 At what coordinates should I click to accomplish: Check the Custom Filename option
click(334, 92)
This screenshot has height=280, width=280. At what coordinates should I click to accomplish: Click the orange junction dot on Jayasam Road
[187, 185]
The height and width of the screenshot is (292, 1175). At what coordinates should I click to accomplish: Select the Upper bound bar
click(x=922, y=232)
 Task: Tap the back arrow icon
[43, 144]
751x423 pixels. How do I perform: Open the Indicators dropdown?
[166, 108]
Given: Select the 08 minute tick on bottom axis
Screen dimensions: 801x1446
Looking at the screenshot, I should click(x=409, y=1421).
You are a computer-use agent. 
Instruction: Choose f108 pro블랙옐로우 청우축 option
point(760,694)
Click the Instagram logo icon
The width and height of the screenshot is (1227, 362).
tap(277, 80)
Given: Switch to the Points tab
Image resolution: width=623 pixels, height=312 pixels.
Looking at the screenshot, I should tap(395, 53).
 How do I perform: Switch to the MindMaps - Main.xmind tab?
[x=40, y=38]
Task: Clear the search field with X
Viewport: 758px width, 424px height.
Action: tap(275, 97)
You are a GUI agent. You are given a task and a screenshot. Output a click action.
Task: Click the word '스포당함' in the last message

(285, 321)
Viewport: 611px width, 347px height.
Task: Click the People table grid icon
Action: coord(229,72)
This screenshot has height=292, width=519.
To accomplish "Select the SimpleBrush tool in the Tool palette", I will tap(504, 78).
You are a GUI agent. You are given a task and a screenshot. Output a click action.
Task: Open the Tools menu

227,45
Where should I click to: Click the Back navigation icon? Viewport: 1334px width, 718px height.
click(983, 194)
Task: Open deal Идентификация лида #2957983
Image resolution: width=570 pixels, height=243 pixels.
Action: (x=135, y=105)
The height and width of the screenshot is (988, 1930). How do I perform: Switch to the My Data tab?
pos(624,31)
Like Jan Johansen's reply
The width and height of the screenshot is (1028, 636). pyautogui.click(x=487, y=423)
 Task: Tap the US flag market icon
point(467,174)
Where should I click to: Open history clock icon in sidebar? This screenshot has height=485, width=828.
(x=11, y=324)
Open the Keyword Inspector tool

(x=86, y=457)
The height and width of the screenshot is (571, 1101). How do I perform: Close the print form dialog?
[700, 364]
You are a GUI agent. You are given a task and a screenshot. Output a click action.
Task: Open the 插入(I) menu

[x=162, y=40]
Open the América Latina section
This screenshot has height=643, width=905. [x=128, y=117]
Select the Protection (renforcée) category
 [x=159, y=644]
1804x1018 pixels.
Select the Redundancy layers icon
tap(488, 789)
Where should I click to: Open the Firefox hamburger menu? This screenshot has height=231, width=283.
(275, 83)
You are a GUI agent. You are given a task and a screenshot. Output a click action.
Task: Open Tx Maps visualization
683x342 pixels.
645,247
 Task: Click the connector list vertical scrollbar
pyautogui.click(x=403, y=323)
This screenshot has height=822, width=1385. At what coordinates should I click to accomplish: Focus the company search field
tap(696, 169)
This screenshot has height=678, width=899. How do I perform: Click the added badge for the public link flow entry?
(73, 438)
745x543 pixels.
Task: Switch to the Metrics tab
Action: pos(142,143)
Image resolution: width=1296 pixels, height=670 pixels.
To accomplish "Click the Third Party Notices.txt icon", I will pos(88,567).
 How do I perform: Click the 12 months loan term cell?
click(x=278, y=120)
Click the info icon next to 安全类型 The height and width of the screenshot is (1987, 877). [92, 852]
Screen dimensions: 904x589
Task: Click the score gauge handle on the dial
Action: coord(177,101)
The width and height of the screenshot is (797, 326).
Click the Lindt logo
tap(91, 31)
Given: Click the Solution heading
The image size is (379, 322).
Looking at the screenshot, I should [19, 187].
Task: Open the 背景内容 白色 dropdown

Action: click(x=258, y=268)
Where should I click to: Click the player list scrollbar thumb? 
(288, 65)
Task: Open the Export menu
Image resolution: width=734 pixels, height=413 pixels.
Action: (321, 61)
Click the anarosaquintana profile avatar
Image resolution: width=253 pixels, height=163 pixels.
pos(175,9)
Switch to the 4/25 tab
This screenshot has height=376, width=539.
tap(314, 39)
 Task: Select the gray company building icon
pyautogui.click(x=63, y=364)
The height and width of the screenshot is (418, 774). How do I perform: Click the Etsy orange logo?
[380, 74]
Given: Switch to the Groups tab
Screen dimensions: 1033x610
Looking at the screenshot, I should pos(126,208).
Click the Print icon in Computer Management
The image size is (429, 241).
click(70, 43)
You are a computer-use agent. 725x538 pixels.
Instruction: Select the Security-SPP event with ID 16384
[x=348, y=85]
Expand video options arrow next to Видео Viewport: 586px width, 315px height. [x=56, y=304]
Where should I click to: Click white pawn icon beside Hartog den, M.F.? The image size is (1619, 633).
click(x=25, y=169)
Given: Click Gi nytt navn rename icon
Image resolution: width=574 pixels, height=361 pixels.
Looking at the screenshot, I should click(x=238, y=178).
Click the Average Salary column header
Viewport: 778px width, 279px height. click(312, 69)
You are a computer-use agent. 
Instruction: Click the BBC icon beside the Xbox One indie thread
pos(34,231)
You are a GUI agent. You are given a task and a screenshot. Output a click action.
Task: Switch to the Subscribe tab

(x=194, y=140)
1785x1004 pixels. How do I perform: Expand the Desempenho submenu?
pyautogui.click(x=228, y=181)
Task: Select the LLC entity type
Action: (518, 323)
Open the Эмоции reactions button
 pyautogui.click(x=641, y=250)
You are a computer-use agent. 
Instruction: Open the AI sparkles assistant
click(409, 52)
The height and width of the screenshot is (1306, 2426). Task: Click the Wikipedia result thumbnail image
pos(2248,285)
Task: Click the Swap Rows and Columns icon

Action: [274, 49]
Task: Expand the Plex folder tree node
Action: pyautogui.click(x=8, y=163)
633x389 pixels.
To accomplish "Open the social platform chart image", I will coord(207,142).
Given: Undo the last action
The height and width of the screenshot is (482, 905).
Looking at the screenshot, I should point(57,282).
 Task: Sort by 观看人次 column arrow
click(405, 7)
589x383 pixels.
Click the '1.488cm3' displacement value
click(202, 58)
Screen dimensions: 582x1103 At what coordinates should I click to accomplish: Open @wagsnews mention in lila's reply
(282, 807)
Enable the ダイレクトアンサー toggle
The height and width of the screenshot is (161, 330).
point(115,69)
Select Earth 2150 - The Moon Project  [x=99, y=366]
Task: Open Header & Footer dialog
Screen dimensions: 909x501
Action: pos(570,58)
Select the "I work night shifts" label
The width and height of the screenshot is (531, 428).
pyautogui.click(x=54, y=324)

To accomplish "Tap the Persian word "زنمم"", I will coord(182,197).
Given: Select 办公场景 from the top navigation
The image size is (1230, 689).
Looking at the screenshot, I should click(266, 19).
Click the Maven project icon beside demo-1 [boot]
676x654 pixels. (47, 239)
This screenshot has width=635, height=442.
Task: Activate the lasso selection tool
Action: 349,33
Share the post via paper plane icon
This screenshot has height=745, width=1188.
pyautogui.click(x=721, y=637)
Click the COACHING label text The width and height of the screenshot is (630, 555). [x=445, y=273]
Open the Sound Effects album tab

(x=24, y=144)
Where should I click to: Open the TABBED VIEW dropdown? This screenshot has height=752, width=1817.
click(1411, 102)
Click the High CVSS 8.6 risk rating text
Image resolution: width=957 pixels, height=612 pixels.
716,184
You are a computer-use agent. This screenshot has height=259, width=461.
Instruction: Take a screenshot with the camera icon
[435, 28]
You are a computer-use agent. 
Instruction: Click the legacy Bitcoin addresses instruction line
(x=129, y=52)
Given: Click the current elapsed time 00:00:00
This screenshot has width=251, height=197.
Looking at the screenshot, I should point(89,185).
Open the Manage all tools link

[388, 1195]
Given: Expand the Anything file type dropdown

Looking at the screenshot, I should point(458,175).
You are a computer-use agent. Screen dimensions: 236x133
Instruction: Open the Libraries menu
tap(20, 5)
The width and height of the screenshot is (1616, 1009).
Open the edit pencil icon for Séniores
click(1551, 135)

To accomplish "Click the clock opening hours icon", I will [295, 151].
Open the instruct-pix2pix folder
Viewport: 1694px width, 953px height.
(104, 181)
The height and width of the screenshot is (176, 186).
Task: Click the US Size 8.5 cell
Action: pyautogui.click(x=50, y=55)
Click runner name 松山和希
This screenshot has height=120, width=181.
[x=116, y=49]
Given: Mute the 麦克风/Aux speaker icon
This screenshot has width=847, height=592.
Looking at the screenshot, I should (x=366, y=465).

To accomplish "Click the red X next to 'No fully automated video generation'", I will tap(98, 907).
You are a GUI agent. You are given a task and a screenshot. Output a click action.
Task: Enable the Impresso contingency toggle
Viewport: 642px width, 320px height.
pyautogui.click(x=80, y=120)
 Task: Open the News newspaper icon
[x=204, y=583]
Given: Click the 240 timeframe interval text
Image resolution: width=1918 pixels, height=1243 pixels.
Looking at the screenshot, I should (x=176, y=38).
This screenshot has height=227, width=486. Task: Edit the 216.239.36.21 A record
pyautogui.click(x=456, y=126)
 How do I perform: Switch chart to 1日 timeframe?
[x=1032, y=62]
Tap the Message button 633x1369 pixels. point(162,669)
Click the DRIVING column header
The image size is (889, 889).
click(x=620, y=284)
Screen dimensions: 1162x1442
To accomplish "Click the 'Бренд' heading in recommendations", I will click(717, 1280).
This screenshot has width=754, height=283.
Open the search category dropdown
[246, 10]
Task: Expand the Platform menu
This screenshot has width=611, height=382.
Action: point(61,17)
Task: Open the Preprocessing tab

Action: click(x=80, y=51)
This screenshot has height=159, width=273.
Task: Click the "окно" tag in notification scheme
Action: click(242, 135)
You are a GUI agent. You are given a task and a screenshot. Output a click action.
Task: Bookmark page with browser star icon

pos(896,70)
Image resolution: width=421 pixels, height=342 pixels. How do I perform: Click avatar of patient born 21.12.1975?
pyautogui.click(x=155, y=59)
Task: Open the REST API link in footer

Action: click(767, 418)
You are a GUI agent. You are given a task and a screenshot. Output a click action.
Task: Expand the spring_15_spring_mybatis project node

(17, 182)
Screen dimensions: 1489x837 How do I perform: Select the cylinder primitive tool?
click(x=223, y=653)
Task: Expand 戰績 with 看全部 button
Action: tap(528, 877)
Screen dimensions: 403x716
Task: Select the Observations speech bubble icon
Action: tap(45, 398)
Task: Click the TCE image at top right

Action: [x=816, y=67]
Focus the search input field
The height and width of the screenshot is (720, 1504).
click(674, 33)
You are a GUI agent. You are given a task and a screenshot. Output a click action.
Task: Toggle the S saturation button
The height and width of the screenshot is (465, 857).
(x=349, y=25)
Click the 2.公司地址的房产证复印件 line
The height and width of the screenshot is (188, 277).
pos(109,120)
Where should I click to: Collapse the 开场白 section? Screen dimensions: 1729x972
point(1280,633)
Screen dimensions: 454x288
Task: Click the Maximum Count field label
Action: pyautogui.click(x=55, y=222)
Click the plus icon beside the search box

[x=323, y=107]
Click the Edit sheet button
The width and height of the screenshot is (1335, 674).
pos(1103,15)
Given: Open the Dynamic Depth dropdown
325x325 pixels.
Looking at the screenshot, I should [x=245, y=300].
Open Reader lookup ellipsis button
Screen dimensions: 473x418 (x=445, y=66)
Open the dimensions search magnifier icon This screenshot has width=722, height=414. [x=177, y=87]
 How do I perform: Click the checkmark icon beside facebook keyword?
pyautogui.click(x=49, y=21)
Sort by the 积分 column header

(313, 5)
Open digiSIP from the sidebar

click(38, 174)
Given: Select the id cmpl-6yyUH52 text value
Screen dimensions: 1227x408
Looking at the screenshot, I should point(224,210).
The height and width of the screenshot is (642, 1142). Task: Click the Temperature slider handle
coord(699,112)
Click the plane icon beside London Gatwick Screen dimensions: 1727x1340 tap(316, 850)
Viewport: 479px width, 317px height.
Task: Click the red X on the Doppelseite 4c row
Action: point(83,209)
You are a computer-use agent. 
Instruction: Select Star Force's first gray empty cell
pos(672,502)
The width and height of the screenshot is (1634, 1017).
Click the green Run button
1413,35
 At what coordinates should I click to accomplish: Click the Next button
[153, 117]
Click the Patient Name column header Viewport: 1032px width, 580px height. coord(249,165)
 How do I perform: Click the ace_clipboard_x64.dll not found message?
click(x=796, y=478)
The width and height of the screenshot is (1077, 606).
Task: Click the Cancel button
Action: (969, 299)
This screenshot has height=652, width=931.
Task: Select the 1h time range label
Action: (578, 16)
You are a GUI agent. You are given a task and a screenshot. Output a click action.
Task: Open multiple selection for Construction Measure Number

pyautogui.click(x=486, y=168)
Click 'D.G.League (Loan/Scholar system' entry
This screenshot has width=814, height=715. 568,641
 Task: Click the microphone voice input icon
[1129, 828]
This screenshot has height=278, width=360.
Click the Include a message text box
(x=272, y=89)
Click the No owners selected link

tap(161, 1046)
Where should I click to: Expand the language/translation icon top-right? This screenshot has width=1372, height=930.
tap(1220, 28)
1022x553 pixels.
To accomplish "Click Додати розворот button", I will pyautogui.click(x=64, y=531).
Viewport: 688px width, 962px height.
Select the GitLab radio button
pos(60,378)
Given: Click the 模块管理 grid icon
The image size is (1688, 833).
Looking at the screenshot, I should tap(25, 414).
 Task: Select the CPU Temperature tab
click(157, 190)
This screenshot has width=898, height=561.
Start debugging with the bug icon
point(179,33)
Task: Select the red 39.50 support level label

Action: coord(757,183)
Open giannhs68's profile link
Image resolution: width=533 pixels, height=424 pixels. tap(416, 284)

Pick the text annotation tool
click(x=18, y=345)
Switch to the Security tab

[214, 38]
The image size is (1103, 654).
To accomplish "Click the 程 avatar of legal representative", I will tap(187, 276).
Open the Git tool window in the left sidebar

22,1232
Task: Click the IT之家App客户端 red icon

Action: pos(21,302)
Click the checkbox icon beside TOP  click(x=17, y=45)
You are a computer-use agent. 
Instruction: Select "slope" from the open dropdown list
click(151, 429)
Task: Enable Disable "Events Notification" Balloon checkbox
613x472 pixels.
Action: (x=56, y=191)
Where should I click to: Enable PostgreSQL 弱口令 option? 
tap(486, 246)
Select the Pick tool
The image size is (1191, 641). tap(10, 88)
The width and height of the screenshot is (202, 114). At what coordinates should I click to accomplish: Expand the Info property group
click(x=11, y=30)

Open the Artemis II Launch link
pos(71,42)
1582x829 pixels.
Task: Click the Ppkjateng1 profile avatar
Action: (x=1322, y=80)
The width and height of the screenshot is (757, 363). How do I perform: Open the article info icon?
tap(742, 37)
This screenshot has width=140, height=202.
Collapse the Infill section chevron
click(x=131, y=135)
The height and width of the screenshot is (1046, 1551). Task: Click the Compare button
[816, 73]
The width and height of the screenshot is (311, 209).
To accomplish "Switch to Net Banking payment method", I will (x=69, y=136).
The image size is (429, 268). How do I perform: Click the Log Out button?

• AIM
Render the records, from their first line up to and including the line containing "Action: coord(229,72)", as a JSON list of strings with one string per line, omitting blank lines.

• EXPECTED ANSWER
[
  " At what coordinates should I click to accomplish: Check the Custom Filename option",
  "click(334, 92)",
  "This screenshot has height=280, width=280. At what coordinates should I click to accomplish: Click the orange junction dot on Jayasam Road",
  "[187, 185]",
  "The height and width of the screenshot is (292, 1175). At what coordinates should I click to accomplish: Select the Upper bound bar",
  "click(x=922, y=232)",
  " Task: Tap the back arrow icon",
  "[43, 144]",
  "751x423 pixels. How do I perform: Open the Indicators dropdown?",
  "[166, 108]",
  "Given: Select the 08 minute tick on bottom axis",
  "Screen dimensions: 801x1446",
  "Looking at the screenshot, I should click(x=409, y=1421).",
  "You are a computer-use agent. ",
  "Instruction: Choose f108 pro블랙옐로우 청우축 option",
  "point(760,694)",
  "Click the Instagram logo icon",
  "The width and height of the screenshot is (1227, 362).",
  "tap(277, 80)",
  "Given: Switch to the Points tab",
  "Image resolution: width=623 pixels, height=312 pixels.",
  "Looking at the screenshot, I should tap(395, 53).",
  " How do I perform: Switch to the MindMaps - Main.xmind tab?",
  "[x=40, y=38]",
  "Task: Clear the search field with X",
  "Viewport: 758px width, 424px height.",
  "Action: tap(275, 97)",
  "You are a GUI agent. You are given a task and a screenshot. Output a click action.",
  "Task: Click the word '스포당함' in the last message",
  "(285, 321)",
  "Viewport: 611px width, 347px height.",
  "Task: Click the People table grid icon",
  "Action: coord(229,72)"
]